§ **YOUR GOAL**:
Look through the data below. Collect every line where the word "computer" occurs.

§ **EXTRACTED DATA**:
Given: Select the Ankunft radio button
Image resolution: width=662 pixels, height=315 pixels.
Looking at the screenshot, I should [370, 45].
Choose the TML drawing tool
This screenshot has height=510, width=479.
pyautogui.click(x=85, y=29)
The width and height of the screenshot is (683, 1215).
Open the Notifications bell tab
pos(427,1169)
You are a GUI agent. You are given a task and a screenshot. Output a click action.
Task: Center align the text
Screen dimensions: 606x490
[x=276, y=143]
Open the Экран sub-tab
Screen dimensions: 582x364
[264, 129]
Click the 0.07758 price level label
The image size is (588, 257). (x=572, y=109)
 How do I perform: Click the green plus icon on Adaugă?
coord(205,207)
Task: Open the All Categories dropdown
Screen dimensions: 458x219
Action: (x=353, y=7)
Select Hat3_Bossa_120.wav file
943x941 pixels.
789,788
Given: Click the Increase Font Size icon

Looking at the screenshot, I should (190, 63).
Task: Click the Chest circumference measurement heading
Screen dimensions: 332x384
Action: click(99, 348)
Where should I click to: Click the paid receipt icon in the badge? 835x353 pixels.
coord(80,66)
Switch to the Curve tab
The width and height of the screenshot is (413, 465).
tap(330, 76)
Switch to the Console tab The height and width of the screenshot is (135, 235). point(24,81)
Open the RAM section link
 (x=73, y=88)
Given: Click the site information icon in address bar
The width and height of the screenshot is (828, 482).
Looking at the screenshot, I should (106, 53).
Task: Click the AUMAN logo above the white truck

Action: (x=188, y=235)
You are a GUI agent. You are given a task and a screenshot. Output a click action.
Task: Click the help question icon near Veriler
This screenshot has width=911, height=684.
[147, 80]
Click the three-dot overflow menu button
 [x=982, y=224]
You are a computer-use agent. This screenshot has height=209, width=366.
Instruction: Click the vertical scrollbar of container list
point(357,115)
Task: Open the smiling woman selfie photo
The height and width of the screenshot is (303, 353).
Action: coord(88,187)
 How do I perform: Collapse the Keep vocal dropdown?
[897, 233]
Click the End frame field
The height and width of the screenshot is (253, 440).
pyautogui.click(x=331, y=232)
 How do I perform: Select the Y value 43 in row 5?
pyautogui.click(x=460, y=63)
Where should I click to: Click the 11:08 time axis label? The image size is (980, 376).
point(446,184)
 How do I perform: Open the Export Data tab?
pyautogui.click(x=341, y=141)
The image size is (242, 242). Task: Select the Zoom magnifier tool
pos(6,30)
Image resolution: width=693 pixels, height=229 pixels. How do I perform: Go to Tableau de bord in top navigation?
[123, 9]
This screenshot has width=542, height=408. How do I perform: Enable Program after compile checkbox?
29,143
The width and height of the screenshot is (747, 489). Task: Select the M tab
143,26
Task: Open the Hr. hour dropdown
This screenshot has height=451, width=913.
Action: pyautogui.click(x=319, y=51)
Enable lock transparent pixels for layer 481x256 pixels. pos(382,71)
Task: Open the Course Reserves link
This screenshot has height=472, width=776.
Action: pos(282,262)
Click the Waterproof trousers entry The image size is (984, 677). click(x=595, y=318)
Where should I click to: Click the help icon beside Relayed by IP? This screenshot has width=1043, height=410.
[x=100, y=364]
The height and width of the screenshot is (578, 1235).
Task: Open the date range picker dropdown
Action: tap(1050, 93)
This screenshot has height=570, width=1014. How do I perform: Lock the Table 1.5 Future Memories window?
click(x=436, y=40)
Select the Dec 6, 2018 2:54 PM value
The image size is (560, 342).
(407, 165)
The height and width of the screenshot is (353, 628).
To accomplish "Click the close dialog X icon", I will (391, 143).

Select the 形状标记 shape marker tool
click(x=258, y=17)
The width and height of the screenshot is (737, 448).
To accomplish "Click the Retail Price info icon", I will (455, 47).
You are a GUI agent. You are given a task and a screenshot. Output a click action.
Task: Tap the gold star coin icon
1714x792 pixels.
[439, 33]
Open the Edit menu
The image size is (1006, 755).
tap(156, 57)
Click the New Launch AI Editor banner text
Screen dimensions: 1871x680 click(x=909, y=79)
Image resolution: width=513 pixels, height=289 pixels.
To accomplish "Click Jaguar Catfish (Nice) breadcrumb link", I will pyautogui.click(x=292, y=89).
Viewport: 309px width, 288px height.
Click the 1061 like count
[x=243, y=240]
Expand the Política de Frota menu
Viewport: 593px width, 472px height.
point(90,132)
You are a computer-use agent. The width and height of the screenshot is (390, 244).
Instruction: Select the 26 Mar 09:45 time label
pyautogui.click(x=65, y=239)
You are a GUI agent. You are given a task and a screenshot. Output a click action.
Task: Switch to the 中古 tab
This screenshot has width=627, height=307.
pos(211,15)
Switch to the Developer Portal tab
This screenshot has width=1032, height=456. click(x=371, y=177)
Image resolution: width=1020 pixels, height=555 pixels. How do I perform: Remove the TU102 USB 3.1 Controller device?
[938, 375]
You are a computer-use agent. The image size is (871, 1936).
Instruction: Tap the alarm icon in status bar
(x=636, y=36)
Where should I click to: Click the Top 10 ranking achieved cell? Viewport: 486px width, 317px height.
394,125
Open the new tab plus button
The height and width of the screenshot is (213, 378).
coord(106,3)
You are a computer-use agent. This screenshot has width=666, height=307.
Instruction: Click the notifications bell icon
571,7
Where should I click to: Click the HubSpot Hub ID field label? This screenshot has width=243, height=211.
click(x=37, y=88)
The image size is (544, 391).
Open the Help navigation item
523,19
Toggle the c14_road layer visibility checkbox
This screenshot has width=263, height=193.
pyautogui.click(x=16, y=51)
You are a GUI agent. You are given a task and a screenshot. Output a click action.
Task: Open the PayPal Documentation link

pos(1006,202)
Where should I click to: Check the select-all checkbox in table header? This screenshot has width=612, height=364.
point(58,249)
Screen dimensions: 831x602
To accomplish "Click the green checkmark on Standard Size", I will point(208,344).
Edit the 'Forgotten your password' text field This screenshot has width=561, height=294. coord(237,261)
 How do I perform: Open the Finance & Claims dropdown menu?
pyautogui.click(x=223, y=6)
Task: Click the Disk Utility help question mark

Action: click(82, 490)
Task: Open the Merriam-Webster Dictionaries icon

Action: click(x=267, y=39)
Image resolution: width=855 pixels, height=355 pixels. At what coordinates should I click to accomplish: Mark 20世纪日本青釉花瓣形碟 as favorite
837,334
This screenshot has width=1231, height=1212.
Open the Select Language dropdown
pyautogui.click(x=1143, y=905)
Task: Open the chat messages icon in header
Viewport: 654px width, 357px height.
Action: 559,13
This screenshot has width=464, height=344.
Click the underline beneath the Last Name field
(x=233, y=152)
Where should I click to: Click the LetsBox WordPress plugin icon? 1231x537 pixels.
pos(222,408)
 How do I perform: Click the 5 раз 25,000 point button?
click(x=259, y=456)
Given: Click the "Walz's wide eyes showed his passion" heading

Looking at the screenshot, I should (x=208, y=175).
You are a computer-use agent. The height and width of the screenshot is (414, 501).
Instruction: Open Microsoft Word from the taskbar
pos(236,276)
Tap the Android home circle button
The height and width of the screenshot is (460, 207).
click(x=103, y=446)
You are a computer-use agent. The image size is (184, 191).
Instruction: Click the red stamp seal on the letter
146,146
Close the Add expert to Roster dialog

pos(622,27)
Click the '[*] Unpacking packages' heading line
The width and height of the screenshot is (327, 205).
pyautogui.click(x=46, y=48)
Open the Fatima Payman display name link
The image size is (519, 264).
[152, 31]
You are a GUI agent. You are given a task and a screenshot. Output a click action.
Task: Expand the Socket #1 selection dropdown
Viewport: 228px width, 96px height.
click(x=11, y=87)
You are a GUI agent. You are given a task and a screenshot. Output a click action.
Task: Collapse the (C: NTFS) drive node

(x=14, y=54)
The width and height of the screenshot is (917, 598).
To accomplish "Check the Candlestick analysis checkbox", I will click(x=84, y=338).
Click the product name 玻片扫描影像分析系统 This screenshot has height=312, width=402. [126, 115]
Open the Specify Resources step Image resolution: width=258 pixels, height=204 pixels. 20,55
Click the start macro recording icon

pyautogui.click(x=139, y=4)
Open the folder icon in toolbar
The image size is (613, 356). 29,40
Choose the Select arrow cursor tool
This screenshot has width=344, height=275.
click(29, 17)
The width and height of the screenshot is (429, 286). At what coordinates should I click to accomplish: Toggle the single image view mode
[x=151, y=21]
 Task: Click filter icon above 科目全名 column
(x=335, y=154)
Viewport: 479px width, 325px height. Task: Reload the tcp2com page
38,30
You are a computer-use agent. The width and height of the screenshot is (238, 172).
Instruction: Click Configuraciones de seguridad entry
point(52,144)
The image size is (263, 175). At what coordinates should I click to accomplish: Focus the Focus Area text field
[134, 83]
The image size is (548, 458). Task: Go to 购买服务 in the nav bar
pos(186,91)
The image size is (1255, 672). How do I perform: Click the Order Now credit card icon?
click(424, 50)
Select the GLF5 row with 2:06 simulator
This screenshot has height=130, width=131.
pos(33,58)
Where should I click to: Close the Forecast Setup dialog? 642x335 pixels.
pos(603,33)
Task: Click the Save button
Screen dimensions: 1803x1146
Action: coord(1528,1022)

§ **TASK SOLUTION**:
You are a computer-use agent. This screenshot has height=209, width=366.
You are a computer-use agent. The width and height of the screenshot is (390, 244).
You are a computer-use agent. The image size is (871, 1936).
You are a computer-use agent. This screenshot has width=666, height=307.
You are a computer-use agent. The height and width of the screenshot is (414, 501).
You are a computer-use agent. The image size is (184, 191).
You are a computer-use agent. The width and height of the screenshot is (238, 172).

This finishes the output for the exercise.